I'm running VirusScan Enterprise for Linux 220.127.116.11099 on CentosOS 7.x. I've just installed Hotfix HF-1064407, but OpenSSL version is still showing same as before, though hotfix was installed successfully as the following message appeared after installation:
/opt/NAI/LinuxShield/apache/bin/apachectl startssl: nailswebd started
McAfee VirusScan Enterprise for Linux 18.104.22.168099 Hotfix has been installed successfully.
As mentioned in the release notes OpenSSL version should be upgraded to 1.0.1m but OpenSSL version is still 1.0.1m even after installing HF-1064407.
I'm checking OpenSSL version by following:
openssl version -v
OpenSSL 1.0.1e-fips 11 Feb 2013
Also I checked installed hotfix by running following command:
[root@testvm ~]# cat /opt/NAI/LinuxShield/etc/HF-Version
Do I need to check somewhere else for OpenSSL version?
On a fully updated CentOS 7 system:
# which openssl
# ls -l /usr/bin/openssl
-rwxr-xr-x. 1 root root 508680 Jun 29 13:48 /usr/bin/openssl
# rpm -qa | grep openssl
Which contains this security patch (and a later bugfix):
I suspect you're looking in the wrong place.
Does Virusscan for Linux use statically linked libraries, perhaps, or loads them from somewhere in the product's directory tree?
Hi, thanks for the reply. I've ran the above mentioned commands and getting the exact same results, but version shown is 1.0.1e not 1.0.1m.
[root@testvm ~]# which openssl
[root@testvm ~]# ls -l /usr/bin/openssl
-rwxr-xr-x. 1 root root 508656 Jun 17 2014 /usr/bin/openssl
[root@testvm ~]# rpm -qa | grep openssl
As Patch was applied successfully, openssl version should be upgraded to 1.0.1m as per release notes.
Sorry I'm lost about the linked libraries. How can I verify that?
Hi, I don't have knowledge about ldd, but I was able to run following commands:
root@testvm ~]# ldd $(which ssh) | grep libssl
libssl3.so => /lib64/libssl3.so (0x00007f16e1a80000)

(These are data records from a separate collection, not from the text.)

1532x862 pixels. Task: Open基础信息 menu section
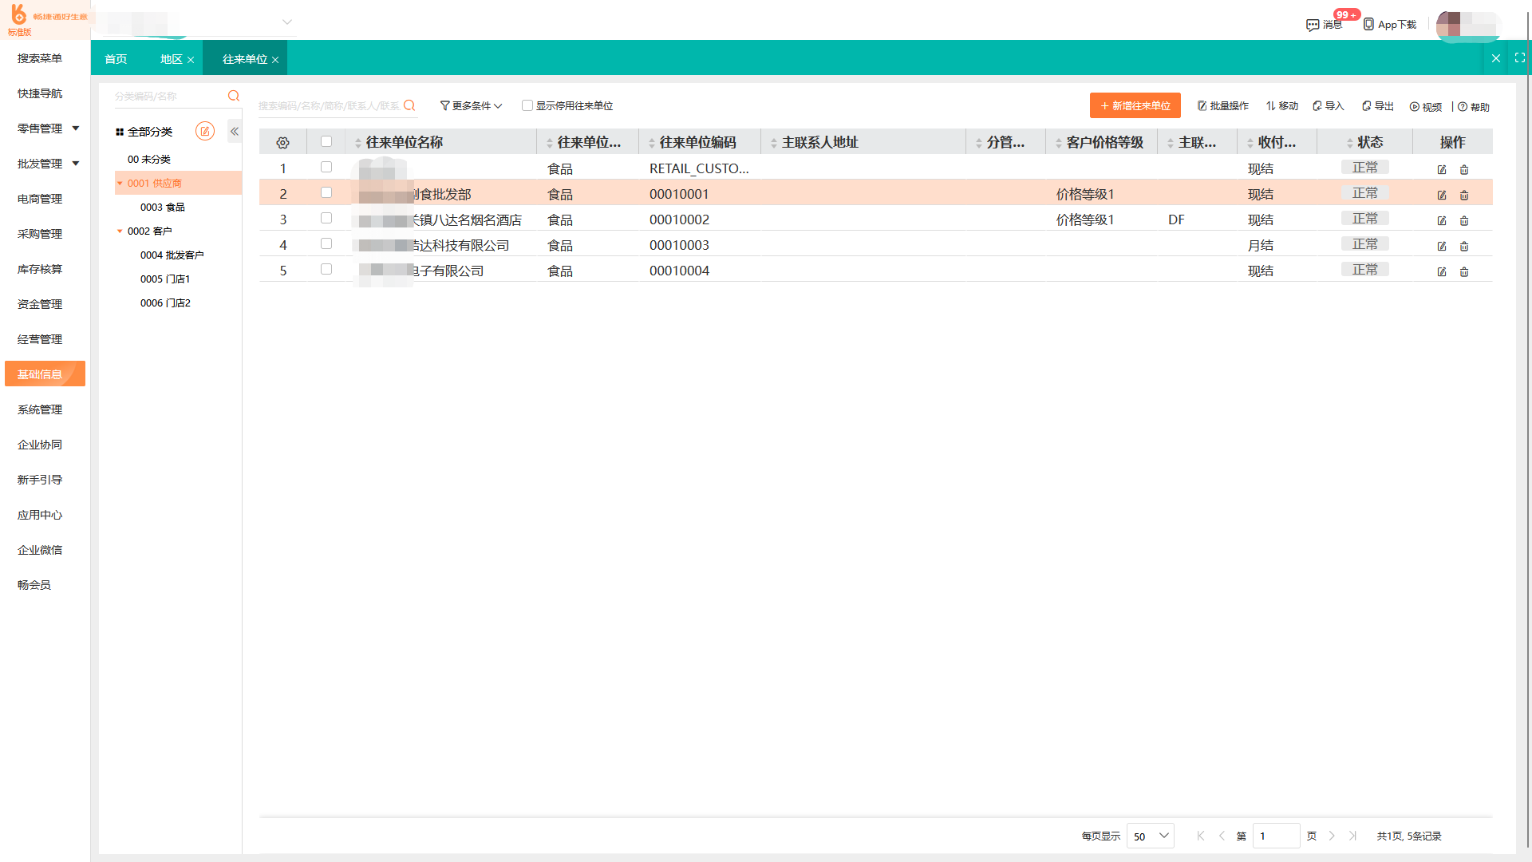click(x=42, y=374)
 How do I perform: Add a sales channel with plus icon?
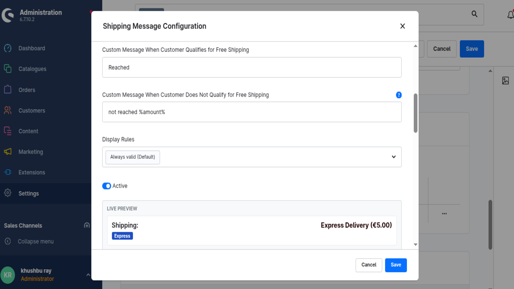[x=87, y=225]
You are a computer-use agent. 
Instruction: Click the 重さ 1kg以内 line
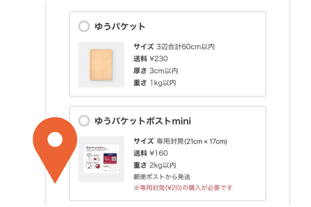click(154, 83)
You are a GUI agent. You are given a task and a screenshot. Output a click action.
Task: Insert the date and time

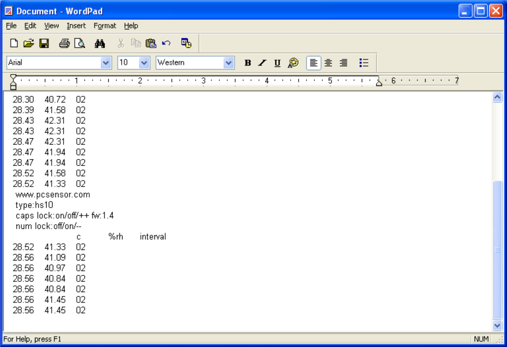click(185, 43)
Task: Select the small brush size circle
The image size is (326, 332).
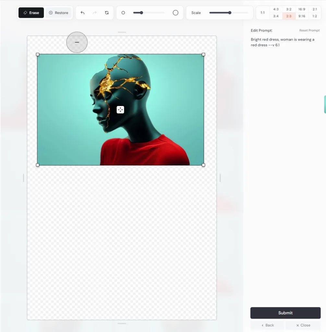Action: click(123, 13)
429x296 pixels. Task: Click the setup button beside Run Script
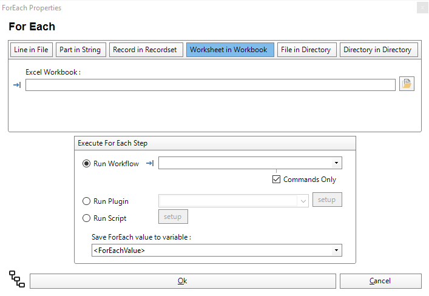coord(173,217)
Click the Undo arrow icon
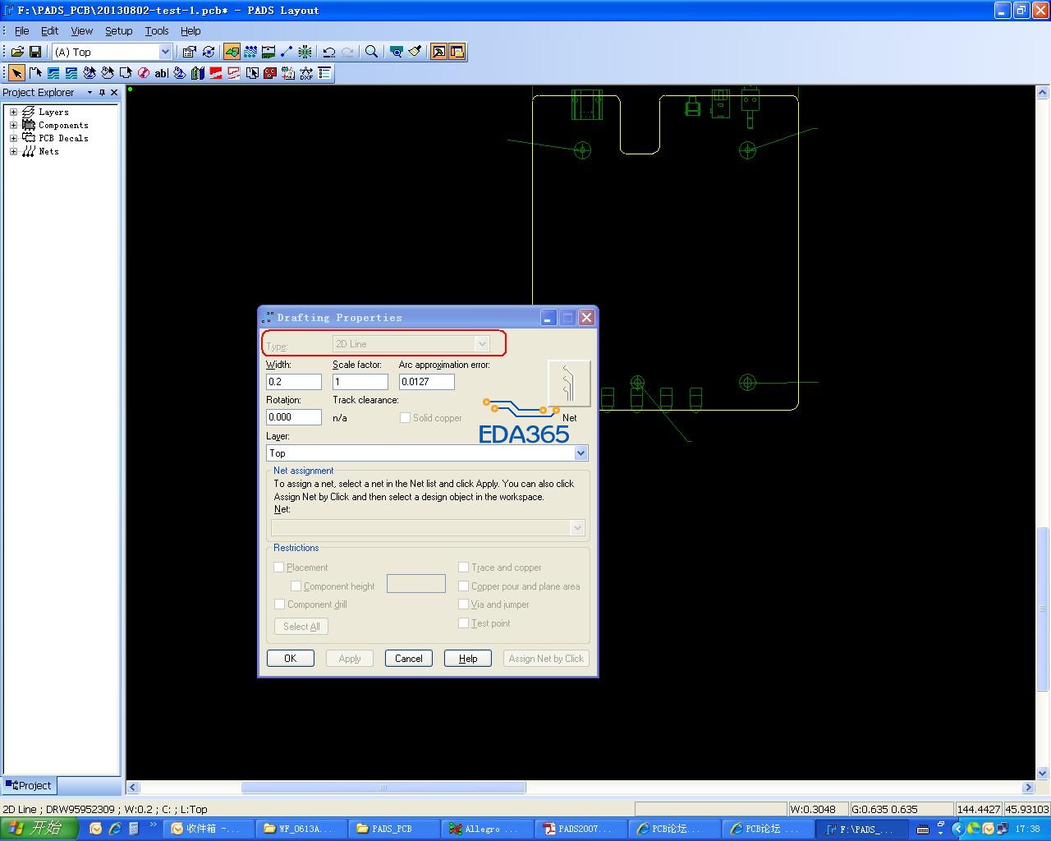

[root@testvm ~]# ldconfig -p | grep libssl
libssl3.so (libc6,x86-64) => /lib64/libssl3.so
libssl.so.10 (libc6,x86-64) => /lib64/libssl.so.10
I still can't find any info related to OpenSSL version 1.0.1m stated in HF release notes.
Can someone please help.
You need to run ldd against the virusscan executable.
Or be pragmatic and accept what McAfee says about the hotfix.
Hint, it's a hotfix for Virusscan for linux, not your OS, so is unlikely to touch any of the OS-installed components.